- North American PlayStation box art featuring a Efini RX-7 and Toyota Supra
- Developer: Genki
- Publishers: PlayStationJP: Bullet-Proof Software; NA: Jaleco; EU: THQ; Saturn Imagineer
- Series: Tokyo Xtreme Racer
- Platforms: PlayStation, Sega Saturn
- Release: PlayStationJP: May 3, 1996; NA: August 9, 1996; EU: June 27, 1997; SaturnJP: February 28, 1997;
- Genre: Racing
- Modes: Single-player, multiplayer

= Tokyo Highway Battle =

1996 video game

Tokyo Highway Battle is a 1996 racing video game developed by Genki for the PlayStation and Sega Saturn. It was released in Japan as Shutokou Battle: Drift King for the PlayStation, and Shutokō Battle '97 for the Saturn.

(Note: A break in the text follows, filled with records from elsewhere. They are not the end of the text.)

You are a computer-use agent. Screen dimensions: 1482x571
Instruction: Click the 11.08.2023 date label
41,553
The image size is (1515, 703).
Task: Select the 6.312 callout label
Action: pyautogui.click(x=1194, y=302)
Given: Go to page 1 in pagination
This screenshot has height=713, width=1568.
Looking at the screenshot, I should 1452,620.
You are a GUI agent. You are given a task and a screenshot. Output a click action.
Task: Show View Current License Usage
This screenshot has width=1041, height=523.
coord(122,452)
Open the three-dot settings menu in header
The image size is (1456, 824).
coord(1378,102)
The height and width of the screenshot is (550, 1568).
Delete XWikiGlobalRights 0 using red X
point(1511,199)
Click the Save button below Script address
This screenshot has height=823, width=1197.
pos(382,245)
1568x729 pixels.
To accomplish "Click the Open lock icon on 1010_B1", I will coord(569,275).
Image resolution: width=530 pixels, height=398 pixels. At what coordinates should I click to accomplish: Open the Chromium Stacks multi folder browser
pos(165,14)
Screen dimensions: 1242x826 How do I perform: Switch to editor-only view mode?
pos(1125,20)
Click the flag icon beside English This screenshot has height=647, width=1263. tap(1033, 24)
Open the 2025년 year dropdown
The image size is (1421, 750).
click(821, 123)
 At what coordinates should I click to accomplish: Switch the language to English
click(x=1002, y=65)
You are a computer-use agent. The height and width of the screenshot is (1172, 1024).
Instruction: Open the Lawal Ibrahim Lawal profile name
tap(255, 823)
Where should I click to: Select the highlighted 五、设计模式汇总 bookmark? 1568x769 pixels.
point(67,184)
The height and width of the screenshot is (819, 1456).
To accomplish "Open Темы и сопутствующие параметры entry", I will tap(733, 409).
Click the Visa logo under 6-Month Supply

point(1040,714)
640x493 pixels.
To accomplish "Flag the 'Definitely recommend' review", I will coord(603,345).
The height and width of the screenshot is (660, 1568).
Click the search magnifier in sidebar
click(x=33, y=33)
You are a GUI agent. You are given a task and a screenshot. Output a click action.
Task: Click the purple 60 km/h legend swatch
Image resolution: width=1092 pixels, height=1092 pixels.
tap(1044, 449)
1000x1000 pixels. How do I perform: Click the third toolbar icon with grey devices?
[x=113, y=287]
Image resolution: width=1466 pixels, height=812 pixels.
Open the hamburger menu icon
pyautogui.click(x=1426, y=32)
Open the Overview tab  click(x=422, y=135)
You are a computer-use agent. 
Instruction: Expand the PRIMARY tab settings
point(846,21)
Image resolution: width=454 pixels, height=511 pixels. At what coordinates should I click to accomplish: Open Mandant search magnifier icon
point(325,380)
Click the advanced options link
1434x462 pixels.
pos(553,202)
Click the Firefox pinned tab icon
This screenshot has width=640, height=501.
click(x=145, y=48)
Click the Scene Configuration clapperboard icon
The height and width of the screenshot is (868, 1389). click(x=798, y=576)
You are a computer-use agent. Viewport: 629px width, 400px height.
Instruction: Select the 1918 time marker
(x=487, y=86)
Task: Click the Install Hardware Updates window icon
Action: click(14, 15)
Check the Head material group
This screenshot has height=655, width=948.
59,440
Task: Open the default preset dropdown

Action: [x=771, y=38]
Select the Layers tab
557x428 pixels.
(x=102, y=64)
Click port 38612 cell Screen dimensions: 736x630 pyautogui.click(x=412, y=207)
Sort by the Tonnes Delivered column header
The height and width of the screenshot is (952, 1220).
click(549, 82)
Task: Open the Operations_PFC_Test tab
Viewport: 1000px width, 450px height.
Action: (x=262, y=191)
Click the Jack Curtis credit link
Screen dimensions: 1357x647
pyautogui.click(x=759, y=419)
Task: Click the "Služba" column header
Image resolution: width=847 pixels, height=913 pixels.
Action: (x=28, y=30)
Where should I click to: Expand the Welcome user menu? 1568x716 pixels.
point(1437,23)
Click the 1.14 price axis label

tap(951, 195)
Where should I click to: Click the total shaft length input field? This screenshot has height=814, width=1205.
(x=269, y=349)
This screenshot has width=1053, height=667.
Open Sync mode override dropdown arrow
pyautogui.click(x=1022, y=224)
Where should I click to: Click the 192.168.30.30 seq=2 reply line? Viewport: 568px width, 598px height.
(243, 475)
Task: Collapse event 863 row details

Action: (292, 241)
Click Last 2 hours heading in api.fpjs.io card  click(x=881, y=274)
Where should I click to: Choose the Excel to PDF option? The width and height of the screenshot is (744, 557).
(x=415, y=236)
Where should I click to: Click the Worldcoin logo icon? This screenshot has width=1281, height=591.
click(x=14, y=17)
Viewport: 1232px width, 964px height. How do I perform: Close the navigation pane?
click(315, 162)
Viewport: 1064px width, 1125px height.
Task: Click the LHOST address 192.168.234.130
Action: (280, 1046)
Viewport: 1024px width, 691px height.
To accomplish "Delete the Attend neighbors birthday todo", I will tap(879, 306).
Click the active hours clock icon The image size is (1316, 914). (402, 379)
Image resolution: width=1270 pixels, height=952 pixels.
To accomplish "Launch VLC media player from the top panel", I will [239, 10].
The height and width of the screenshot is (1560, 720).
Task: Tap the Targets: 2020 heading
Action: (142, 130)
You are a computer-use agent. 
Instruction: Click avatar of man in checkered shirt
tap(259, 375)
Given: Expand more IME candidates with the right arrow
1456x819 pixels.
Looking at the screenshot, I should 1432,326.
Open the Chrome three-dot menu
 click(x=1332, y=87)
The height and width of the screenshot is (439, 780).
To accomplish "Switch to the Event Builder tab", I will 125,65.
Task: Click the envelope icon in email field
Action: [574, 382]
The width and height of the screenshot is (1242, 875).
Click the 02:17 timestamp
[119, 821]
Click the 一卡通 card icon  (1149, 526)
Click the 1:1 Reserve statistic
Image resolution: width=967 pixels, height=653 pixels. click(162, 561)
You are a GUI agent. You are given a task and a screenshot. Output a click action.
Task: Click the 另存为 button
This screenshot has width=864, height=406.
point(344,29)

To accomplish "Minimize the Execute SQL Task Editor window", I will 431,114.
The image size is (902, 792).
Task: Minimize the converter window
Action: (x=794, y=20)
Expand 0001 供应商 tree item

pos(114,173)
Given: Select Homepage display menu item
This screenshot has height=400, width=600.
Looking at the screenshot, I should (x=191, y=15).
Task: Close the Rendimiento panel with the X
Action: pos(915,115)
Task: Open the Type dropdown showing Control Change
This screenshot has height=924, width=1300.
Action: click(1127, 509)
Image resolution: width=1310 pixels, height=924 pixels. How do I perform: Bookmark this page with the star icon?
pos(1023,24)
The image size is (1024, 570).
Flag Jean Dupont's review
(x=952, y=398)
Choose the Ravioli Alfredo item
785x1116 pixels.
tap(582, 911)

The game is part of the Shutokou Battle franchise.

==Gameplay==

Tokyo Highway Battle is a game in which players race around three tracks on the highways of Tokyo.

==Reception==
Next Generation reviewed the PlayStation version of the game, rating it three stars out of five, and stated that "Tokyo Highway Battle doesn't rank up there with the best of them, but it isn't far behind."

In Japan, Famitsu scored the PlayStation version 29 out of 40. The reviewers liked the controls, the presence of regular vehicles on courses, and called the balance "perfect". The Saturn version received 27 out of 40.